A septic arthritis due to an indolent infection is a challenge for timely diagnosis. In recent years septic arthritides due to Staphylococcus Warneri are increasingly reported, mostly as a complication in patients with prosthetic devices. We report on a case of a 38 year old immunocompetent male with an indolent infection with this commensal of the skin after a stay at an intensive care unit and review the available literature. Tissue cultures obtained by arthroscopy might be helpful in obtaining a correct diagnosis.

Keywords: : Septic arthritis, Staphylococcus Warneri, needle arthroscopy..


Septic arthritis is usually seen as an acute monoarthritis leading to rapid joint destruction without proper and timely treatment. More indolent infections however often escape timely diagnosis. We report on a case of a 38 year old immunocompetent male patient with an indolent septic arthritis due to Staphylococcus Warneri. The current sparse literature on infections with this commensal of the skin is reviewed with a special focus on prosthetic device infections. There is always a risk of false diagnoses of infections with commensals because of sample contamination, but tissue cultures can be very helpful in obtaining a correct diagnosis.

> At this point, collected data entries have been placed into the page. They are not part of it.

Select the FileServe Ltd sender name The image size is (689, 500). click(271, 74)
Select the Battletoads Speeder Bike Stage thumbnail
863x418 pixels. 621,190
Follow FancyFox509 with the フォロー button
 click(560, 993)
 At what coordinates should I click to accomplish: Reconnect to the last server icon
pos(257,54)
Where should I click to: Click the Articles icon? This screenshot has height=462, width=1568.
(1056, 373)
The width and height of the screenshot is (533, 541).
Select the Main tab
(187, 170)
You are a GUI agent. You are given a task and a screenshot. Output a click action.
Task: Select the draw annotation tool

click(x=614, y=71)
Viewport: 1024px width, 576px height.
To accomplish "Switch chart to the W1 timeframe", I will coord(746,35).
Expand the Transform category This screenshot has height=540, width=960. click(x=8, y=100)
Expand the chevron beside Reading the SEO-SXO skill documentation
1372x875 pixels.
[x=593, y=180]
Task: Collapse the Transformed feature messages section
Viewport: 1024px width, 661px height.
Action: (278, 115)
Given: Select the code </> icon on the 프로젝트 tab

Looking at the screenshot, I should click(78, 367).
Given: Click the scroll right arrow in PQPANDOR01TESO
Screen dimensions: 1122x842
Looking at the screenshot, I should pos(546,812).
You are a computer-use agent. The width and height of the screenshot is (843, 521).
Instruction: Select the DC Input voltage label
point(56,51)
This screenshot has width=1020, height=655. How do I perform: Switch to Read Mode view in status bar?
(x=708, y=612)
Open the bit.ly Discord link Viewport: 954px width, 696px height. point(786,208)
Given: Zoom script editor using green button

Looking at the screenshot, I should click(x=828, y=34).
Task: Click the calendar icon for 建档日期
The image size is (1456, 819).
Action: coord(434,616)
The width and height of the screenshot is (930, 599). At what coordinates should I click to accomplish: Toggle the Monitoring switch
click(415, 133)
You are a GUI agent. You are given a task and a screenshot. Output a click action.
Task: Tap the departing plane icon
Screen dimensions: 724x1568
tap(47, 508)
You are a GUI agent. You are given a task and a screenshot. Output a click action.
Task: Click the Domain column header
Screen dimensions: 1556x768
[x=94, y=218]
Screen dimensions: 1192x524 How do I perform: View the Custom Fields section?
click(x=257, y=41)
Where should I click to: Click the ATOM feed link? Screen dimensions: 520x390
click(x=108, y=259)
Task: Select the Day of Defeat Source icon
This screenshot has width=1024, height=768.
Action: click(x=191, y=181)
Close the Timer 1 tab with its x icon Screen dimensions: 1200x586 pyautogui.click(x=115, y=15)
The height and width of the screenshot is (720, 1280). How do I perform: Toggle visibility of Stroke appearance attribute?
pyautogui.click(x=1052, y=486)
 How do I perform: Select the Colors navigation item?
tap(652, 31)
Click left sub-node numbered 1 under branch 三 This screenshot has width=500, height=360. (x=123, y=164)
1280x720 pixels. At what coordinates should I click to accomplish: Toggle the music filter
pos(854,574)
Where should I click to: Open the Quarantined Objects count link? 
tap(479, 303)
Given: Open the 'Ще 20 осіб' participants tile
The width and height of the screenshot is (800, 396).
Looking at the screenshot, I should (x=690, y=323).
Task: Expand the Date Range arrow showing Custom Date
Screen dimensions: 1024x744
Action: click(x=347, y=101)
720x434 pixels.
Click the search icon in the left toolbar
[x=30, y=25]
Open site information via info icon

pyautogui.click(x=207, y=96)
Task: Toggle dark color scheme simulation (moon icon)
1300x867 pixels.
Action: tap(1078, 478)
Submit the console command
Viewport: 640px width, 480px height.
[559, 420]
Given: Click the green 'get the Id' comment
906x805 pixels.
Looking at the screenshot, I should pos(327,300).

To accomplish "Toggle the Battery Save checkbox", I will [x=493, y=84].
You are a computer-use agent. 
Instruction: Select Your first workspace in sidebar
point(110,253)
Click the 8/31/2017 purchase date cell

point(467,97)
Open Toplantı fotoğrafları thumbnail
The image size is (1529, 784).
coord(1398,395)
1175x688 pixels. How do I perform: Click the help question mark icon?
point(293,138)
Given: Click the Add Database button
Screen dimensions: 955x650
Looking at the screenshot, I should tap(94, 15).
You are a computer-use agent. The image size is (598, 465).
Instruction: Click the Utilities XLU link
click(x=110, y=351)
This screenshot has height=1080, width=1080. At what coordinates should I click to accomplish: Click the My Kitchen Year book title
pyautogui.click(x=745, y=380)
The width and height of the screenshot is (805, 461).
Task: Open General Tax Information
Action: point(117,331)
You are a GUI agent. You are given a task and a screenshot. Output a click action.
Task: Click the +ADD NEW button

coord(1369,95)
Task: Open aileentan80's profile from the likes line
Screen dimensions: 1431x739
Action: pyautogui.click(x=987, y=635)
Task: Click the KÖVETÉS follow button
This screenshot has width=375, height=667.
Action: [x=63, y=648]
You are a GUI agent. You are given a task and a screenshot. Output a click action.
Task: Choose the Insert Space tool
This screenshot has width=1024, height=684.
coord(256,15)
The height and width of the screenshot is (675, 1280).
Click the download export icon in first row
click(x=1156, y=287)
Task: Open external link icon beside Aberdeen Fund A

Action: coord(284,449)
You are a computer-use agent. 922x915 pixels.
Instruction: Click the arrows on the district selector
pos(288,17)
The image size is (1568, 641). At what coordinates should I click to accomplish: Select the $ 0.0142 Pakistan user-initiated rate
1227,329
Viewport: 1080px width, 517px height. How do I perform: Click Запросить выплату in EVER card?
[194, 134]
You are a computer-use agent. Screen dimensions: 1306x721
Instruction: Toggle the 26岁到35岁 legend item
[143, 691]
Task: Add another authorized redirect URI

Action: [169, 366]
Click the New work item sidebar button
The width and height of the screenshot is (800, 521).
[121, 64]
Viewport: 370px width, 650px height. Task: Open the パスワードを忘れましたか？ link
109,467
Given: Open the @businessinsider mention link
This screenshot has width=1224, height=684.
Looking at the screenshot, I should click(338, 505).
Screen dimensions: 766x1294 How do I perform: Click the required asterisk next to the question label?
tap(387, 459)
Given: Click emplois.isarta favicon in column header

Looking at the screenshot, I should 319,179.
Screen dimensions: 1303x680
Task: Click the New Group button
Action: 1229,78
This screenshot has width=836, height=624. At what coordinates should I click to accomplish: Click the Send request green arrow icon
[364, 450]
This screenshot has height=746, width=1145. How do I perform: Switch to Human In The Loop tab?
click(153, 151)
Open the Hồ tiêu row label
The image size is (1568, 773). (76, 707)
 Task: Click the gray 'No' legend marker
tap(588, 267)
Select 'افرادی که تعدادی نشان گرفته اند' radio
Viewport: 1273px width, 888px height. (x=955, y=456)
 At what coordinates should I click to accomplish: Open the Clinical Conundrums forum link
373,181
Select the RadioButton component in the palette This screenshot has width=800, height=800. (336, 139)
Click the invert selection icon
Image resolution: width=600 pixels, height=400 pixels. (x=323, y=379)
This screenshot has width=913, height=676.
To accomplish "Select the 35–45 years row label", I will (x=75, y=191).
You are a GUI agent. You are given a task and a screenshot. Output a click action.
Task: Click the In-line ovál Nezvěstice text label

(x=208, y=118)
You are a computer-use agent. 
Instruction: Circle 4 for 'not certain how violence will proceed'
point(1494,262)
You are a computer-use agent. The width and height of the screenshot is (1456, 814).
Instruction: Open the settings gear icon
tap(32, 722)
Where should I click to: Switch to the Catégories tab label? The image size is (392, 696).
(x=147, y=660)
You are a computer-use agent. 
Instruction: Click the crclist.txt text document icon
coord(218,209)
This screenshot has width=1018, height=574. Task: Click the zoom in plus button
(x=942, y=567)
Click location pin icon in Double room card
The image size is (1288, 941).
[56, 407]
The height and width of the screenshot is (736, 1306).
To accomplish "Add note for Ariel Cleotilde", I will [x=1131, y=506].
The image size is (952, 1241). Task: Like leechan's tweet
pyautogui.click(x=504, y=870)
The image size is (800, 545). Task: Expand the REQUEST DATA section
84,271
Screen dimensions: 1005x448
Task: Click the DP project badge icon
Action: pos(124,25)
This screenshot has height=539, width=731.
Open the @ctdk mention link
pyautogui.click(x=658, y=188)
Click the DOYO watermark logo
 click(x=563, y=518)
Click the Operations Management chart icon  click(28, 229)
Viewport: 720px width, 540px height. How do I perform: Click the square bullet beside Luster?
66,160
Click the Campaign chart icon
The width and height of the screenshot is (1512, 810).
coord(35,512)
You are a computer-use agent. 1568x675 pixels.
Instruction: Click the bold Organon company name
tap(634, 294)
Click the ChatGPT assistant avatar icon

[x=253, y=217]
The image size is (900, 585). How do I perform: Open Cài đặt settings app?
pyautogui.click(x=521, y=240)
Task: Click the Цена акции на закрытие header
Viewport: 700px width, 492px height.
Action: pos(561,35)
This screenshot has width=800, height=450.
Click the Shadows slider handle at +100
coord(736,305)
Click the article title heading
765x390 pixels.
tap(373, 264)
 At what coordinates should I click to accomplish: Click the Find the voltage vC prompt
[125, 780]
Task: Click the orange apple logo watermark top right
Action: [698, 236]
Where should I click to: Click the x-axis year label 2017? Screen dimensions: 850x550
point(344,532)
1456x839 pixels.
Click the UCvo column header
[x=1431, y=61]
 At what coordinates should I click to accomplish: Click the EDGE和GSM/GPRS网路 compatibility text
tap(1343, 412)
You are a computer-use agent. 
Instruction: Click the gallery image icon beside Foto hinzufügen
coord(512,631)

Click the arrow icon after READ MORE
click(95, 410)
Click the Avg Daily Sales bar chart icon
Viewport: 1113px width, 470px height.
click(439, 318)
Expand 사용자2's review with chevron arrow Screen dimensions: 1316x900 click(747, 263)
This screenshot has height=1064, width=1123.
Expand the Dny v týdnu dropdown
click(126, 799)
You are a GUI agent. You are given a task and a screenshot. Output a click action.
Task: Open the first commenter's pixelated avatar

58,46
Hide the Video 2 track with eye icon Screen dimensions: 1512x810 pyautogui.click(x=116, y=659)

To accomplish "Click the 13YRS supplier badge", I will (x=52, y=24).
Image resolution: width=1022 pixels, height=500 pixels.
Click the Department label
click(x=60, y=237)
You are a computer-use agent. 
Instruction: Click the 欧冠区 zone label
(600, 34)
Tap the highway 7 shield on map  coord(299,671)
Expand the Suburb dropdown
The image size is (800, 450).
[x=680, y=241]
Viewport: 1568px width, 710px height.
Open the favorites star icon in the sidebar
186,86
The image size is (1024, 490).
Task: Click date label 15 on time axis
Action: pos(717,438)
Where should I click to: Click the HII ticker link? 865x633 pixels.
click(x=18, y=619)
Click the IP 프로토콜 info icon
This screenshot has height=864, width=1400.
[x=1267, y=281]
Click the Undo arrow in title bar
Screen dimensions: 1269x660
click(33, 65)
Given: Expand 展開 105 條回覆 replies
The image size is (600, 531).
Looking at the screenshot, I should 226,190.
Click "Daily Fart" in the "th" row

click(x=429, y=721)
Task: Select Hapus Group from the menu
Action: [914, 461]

The patient was referred with a 6 month history of a warm, swollen and painful right knee. Initially there was redness, which resolved spontaneously. First symptoms occurred 10 weeks after a car accident which resulted in a craniocerebral trauma, with coma and intracranial hypertension, requiring temporary ventricular drainage. During ICU stay, he developed a sepsis with Klebsiella Pneumoniae and Pseudomonas Aeruginosa and there was a period of multi-organ failure. Swelling of the right knee was only noticed at the start of rehabilitation and no evidence of infection was found in the synovial fluid. There was no knee trauma reported at the time of the car accident nor during hospital stay. He was referred for further diagnosis. Patient consented orally for anonymous publication of this case report.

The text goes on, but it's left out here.